Acil değerlendirme gerektiren kırmızı bayraklı özellikler şunları içerir:

• Hızla büyüyen düğüm (<4 haftada >2 cm) – dönüşüm riski (≈%15).
• Yeni nörolojik defisit başlangıcı (örn. omurilik basısı) – görülme sıklığı ≈%1 ancak yüksek morbidite.
• Açıklanamayan sitopeniler (Hb<10g/dL, trombositler<100×10⁹/L) – kemik iliği infiltrasyonunu gösterebilir.

FL'ye özel olarak onaylanmış bir semptom şiddeti puanlama sistemi mevcut değildir; ancak Uluslararası Prognostik İndeks (IPI) bileşenleri (yaş, LDH, performans durumu) hastalığın yaşam kalitesi üzerindeki etkisini ölçmek için sıklıkla kullanılır.

Teşhis

Adım adım algoritma

1. İlk çalışma: Diferansiyelli tam kan sayımı, kapsamlı metabolik panel (CMP), serum LDH, β‑2‑mikroglobulin, hepatit B/C serolojisi, HIV taraması.
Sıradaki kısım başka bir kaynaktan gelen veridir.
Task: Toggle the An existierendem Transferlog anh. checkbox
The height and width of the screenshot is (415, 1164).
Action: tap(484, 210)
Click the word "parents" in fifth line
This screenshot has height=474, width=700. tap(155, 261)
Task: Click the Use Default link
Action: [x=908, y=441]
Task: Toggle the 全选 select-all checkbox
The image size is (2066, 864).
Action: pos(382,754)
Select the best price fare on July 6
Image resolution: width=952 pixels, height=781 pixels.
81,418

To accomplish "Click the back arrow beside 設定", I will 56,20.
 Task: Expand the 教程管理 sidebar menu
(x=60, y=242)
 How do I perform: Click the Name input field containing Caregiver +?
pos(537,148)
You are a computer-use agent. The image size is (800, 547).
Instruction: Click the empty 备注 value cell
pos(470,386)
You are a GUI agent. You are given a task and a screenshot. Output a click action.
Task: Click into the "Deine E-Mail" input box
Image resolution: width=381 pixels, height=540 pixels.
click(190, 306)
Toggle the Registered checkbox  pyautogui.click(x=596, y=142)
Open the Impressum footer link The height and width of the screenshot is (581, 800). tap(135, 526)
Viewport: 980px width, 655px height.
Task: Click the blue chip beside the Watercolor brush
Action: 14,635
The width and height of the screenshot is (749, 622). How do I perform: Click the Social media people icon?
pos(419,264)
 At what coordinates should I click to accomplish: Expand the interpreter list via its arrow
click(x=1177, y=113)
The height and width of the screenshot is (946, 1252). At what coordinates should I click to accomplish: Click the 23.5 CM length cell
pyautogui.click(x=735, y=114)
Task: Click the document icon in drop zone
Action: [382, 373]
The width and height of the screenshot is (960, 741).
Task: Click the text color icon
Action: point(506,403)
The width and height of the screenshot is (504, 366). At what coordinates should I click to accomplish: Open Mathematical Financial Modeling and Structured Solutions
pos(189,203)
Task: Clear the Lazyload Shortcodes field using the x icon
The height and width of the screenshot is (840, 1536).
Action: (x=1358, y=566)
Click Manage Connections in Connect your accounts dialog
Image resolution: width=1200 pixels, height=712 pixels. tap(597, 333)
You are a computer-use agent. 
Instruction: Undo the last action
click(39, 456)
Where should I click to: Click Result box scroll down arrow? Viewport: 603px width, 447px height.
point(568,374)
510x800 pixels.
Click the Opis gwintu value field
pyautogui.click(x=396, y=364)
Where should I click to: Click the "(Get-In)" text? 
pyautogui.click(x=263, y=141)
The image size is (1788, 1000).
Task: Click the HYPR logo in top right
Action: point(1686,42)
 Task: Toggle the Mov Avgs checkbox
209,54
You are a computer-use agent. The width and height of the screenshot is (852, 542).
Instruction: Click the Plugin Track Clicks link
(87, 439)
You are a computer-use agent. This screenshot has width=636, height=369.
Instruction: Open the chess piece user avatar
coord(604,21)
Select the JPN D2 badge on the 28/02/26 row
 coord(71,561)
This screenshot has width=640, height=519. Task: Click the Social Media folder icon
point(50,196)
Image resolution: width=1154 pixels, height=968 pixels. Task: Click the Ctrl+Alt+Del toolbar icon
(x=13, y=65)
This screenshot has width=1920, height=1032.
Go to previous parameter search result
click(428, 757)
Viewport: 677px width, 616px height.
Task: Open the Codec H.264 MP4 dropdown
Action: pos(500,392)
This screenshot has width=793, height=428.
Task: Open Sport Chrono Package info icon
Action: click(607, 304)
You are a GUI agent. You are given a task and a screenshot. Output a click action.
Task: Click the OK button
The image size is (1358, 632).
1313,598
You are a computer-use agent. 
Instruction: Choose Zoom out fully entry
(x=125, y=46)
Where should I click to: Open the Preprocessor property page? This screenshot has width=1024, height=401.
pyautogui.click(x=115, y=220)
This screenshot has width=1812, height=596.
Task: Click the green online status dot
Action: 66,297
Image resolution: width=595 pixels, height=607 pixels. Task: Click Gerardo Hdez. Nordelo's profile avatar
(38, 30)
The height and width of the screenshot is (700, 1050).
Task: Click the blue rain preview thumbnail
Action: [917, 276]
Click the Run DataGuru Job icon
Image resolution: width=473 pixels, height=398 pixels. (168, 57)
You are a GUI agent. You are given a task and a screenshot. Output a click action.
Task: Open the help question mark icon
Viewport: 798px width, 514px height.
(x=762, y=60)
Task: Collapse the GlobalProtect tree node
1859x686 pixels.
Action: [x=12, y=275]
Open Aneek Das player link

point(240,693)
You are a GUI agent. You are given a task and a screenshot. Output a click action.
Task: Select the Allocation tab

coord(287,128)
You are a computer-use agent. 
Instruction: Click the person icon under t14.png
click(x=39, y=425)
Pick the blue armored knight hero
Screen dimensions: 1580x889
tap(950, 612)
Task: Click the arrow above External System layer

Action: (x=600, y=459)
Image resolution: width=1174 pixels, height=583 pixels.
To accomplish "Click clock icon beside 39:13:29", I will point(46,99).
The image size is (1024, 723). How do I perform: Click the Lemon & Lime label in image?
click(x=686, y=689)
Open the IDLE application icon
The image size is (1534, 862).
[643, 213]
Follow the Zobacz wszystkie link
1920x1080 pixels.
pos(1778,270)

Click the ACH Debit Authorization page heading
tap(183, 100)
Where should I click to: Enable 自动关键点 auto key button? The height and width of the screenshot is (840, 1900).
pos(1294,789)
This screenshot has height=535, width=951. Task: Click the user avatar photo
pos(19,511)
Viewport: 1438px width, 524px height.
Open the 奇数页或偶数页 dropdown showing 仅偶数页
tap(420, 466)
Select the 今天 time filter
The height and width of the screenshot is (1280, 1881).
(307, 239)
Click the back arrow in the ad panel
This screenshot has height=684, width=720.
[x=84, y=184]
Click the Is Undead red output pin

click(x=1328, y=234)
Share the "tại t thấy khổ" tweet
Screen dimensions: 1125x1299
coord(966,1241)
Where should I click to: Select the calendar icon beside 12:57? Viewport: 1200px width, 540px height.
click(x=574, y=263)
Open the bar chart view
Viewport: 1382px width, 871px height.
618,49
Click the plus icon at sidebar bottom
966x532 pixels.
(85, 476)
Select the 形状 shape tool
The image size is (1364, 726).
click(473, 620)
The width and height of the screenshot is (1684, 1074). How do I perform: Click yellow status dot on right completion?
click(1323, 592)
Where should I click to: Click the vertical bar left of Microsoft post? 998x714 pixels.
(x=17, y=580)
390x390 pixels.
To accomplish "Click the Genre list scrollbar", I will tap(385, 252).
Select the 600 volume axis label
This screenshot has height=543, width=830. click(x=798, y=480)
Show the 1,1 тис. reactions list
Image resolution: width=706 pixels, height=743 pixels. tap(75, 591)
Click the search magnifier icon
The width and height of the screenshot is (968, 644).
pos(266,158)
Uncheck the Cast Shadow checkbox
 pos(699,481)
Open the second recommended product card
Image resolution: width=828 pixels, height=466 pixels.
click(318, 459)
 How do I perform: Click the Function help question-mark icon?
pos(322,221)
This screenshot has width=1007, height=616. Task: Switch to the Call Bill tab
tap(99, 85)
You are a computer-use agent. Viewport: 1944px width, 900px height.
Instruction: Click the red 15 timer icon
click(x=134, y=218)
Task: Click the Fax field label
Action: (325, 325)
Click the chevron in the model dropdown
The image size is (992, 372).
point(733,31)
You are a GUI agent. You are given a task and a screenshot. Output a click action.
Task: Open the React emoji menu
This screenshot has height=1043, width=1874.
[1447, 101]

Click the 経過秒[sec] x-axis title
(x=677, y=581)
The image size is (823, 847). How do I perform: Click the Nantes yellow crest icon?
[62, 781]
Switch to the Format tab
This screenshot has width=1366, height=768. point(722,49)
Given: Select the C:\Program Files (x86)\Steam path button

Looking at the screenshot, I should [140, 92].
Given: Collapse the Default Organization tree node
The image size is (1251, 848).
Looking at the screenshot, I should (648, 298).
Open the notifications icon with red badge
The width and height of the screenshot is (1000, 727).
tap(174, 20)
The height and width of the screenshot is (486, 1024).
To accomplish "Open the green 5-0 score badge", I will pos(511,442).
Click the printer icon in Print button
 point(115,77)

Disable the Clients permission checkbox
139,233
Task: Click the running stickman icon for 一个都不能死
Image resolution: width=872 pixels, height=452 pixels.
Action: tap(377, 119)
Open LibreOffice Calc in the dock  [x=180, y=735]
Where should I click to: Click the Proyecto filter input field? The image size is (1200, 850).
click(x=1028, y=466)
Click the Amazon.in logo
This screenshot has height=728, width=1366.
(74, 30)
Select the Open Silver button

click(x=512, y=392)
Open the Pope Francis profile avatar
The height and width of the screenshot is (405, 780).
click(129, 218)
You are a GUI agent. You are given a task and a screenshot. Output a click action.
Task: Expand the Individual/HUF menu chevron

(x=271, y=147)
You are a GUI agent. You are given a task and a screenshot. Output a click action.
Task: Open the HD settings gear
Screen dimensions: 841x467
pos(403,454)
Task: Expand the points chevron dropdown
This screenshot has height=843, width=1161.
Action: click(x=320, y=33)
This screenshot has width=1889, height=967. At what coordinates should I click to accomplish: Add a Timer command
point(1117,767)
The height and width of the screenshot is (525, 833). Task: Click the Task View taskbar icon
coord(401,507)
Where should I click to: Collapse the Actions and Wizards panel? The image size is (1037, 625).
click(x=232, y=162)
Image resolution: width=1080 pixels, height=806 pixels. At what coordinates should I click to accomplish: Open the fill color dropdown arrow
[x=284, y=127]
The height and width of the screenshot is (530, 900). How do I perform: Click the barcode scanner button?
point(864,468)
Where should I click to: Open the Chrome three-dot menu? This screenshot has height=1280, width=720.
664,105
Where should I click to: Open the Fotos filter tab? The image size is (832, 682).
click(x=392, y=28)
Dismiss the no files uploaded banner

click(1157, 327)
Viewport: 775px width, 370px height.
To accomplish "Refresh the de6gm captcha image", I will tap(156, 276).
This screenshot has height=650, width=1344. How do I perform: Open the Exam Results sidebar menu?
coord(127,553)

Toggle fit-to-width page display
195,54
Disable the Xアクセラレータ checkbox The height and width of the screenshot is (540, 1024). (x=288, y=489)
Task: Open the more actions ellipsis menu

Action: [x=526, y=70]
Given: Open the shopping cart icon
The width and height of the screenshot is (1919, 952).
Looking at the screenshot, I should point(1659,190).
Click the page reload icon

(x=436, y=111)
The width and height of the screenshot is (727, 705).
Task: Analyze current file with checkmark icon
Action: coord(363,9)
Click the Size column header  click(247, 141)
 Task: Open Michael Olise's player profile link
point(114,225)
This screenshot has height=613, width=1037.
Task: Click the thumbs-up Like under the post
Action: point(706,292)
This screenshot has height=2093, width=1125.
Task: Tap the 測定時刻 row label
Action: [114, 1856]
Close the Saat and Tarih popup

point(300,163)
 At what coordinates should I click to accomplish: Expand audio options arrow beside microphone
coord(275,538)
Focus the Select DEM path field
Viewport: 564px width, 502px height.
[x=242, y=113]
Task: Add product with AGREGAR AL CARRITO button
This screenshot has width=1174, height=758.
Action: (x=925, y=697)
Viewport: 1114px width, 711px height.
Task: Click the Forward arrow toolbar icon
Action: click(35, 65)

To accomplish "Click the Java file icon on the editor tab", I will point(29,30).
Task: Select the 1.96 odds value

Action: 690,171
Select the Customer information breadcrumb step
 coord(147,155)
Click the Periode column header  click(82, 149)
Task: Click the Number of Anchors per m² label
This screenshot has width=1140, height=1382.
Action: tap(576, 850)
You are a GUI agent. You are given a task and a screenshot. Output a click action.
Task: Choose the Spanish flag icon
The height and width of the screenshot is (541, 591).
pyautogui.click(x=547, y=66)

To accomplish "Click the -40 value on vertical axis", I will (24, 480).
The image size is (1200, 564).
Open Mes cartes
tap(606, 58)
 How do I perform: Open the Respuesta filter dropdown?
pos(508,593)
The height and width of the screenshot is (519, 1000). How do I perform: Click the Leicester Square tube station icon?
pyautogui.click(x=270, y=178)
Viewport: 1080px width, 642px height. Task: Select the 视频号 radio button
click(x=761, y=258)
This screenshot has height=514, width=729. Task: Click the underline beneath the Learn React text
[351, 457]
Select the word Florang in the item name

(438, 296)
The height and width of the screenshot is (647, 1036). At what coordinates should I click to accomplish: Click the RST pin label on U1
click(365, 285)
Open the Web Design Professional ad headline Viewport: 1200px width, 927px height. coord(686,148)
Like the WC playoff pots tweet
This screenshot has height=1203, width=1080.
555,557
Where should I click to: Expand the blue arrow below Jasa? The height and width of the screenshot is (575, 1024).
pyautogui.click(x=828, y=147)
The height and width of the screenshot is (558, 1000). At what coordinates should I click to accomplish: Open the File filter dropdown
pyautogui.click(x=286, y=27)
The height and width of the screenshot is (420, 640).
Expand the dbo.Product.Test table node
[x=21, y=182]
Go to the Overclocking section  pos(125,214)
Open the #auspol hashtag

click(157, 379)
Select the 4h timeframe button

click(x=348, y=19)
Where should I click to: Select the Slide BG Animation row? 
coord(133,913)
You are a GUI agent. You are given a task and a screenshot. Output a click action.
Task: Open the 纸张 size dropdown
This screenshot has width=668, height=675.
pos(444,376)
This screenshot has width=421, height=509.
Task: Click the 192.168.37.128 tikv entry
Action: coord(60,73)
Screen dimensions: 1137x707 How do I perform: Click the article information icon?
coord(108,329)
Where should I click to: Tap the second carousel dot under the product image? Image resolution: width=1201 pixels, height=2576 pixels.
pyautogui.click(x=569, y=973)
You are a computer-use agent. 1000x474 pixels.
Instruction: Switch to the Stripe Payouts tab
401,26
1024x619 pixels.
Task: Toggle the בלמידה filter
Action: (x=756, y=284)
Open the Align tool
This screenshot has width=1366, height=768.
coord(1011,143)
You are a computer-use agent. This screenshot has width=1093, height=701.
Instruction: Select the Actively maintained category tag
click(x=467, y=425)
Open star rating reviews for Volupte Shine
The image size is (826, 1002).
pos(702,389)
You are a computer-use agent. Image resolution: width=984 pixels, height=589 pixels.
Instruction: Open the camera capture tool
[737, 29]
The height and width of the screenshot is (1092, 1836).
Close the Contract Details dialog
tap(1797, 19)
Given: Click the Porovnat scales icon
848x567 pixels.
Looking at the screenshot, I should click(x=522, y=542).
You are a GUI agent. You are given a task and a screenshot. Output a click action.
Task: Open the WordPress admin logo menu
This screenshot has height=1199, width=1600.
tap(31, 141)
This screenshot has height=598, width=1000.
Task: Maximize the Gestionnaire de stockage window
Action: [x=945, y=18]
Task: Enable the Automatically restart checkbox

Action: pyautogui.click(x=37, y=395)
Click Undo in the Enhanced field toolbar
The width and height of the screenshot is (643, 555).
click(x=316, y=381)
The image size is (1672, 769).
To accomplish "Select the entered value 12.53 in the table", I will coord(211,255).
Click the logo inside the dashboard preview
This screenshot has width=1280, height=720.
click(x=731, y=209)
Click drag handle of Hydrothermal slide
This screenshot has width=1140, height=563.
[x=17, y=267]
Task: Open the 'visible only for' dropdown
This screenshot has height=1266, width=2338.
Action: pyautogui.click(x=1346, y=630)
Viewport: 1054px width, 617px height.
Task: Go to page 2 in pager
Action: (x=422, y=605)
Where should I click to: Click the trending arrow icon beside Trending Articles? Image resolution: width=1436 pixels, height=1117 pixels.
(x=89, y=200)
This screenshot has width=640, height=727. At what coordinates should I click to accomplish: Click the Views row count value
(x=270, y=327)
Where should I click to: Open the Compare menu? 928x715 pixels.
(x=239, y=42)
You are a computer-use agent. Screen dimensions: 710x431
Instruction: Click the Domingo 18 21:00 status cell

• CBC referansı: WBC 4–10×10⁹/L; nötrofiller ≥1,5×10⁹/L; hemoglobin 12–16g/dL (erkek), 11–15g/dL (kadın); trombositler 150–400×10⁹/L.
• LDH ULN=250U/L; >1,5×ULN (≥375U/L) olarak tanımlanan yüksek LDH.
• β‑2‑mikroglobulin normal ≤2,5mg/L.

2. Görüntüleme: Tüm vücut FDG‑PET/CT tercih edilen yöntemdir; Nodal ve ekstranodal hastalığın tespitinde duyarlılık=%92 ve özgüllük=%95 (Liuetal., 2021). Eğer PET mevcut değilse kontrastsız boyun/göğüs/karın/pelvis BT'si kabul edilebilir ve tanı verimi %78'dir.

3. Biyopsi: Eksizyonel lenf bezi biyopsisi zorunludur; çekirdek iğne biyopsileri yalnızca eksizyonun mümkün olmadığı durumlarda kabul edilebilir (tanısal doğruluk≈%85). Histoloji, derece 3A/3B için ≥%20 centroblast içeren bir foliküler mimari göstermelidir. İmmünofenotip: CD20⁺, CD10⁺, BCL2⁺ (hücrelerin ≥%80'i), BCL6⁺, Ki‑67≈%15–30 (düşük dereceli).

4. Moleküler test: BCL2‑IGH yeniden düzenlemesi için floresan in situ hibridizasyon (FISH) (%85'te pozitif); EZH2, CREBBP, KMT2D mutasyonları için yeni nesil sıralama (NGS) paneli (vakaların %40'ında tespit edilebilir).

5. Evreleme: PET/CT'ye dayalı AnnAnn evrelemesi (I–IV). Tüm hastalara kemik iliği biyopsisi önerilir; tutulum %22 oranında görülür (duyarlılık=0,78).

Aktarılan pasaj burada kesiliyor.